Comment 2 for bug 1641609

Revision history for this message
Roman Podoliaka (rpodolyaka) wrote :

It's not Nova specific, actually the problem is the same for *all* OpenStack projects: MySQL does not support transactional DDL (i.e. each DDL statement like CREATE TABLE will implicitly issue a COMMIT ending the ongoing DB transaction, so that one can no longer ROLLBACK all the previous changes in case of errors) - if application of migration scripts fails in the middle for whatever reason (e.g. "2006 mysql server has gone away") - the DB is potentially left in inconsistent state: e.g. migration scripts actions might have already been performed (e.g. tables might have been created), but the schema version number hasn't been updated yet - next time you run migration scripts alembic or sqlalchemy-migrate will try to execute the very same script potentially trying to create tables that already exist.

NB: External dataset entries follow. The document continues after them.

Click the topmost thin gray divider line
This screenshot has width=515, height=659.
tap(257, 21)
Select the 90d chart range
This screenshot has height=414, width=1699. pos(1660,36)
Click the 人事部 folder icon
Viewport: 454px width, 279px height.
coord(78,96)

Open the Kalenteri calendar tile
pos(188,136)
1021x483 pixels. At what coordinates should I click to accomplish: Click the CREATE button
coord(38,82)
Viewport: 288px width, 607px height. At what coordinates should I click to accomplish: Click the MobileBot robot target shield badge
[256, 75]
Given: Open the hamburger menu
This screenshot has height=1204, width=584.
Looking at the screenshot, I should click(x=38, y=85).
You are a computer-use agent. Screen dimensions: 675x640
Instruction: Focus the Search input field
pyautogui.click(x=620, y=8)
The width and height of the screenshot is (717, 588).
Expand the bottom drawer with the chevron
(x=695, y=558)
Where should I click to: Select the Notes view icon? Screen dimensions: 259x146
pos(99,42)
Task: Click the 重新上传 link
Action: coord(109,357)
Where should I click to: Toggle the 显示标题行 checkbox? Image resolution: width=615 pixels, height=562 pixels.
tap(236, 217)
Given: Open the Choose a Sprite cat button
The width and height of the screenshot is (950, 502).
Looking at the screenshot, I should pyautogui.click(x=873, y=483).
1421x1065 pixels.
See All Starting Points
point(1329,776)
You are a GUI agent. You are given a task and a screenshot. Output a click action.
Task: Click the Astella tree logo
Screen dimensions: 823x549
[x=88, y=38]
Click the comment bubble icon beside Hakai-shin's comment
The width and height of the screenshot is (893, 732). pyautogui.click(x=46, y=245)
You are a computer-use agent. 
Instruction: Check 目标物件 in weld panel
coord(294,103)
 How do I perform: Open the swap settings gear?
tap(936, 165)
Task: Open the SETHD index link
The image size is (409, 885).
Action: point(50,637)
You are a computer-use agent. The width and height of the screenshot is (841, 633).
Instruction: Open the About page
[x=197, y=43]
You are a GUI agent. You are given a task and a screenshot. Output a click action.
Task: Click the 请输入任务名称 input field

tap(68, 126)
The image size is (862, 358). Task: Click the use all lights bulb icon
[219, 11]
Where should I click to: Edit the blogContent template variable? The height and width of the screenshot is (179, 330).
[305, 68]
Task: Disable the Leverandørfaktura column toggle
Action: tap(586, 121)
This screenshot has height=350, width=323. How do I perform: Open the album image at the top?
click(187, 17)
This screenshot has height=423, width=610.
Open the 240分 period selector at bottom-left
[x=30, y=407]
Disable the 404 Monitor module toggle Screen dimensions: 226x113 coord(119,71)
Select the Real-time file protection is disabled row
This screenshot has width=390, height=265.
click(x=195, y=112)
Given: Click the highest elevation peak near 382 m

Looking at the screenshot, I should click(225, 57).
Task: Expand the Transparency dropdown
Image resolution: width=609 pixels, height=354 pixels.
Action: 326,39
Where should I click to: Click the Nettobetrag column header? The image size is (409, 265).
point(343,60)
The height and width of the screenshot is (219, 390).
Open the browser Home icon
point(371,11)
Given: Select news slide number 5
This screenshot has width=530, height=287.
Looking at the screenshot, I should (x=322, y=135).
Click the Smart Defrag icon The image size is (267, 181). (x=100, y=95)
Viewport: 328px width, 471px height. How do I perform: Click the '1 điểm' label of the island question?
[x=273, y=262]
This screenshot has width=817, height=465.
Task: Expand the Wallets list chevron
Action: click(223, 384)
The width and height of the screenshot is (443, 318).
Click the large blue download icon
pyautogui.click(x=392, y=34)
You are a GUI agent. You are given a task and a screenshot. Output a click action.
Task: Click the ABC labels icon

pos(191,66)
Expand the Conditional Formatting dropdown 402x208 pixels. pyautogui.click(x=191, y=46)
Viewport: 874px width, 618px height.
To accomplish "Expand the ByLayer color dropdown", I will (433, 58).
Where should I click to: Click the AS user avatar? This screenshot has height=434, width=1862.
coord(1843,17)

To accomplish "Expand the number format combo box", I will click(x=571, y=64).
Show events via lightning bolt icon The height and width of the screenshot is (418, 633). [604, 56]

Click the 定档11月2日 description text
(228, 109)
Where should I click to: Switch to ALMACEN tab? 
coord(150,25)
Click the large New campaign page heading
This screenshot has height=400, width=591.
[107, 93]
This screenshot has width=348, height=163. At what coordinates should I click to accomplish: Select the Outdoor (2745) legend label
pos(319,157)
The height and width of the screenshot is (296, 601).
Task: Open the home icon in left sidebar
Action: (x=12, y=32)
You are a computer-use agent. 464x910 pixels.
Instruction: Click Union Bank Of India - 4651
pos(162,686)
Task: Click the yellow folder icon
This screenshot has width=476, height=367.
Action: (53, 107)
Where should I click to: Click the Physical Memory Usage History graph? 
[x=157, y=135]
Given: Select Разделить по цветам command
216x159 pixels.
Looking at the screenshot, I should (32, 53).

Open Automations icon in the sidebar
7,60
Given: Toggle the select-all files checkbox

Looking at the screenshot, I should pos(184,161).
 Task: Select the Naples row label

While the best solution is to have transactional DDL to make sure the DB is always in consistent state in case of errors, it does not look like it will happen anytime soon (PostgreSQL supports it, but MySQL Galera is one of the corner stones of MOS reference architecture).

We could try to patch all the existing migration scripts in OpenStack to add conditions to DDL statements (like CREATE TABLE IF NOT EXISTS), but that's going to be a cross-project effort, which is potentially error-prone.

FWIW, I do not think the problem is that severe: all new migration scripts are usually written with conditional statements to ensure they are idempotent even in absence of support from RDBMS side (at least in Nova), so this should mitigate problems on upgrade of the existing schema. And for new deployments, one can always drop the existing schema completely (as it's empty - there no rows in tables yet) and re-create if from scratch by the means of migration scripts.

The bottom line is, I see this as a valid request for improvement, but not as a severe issue.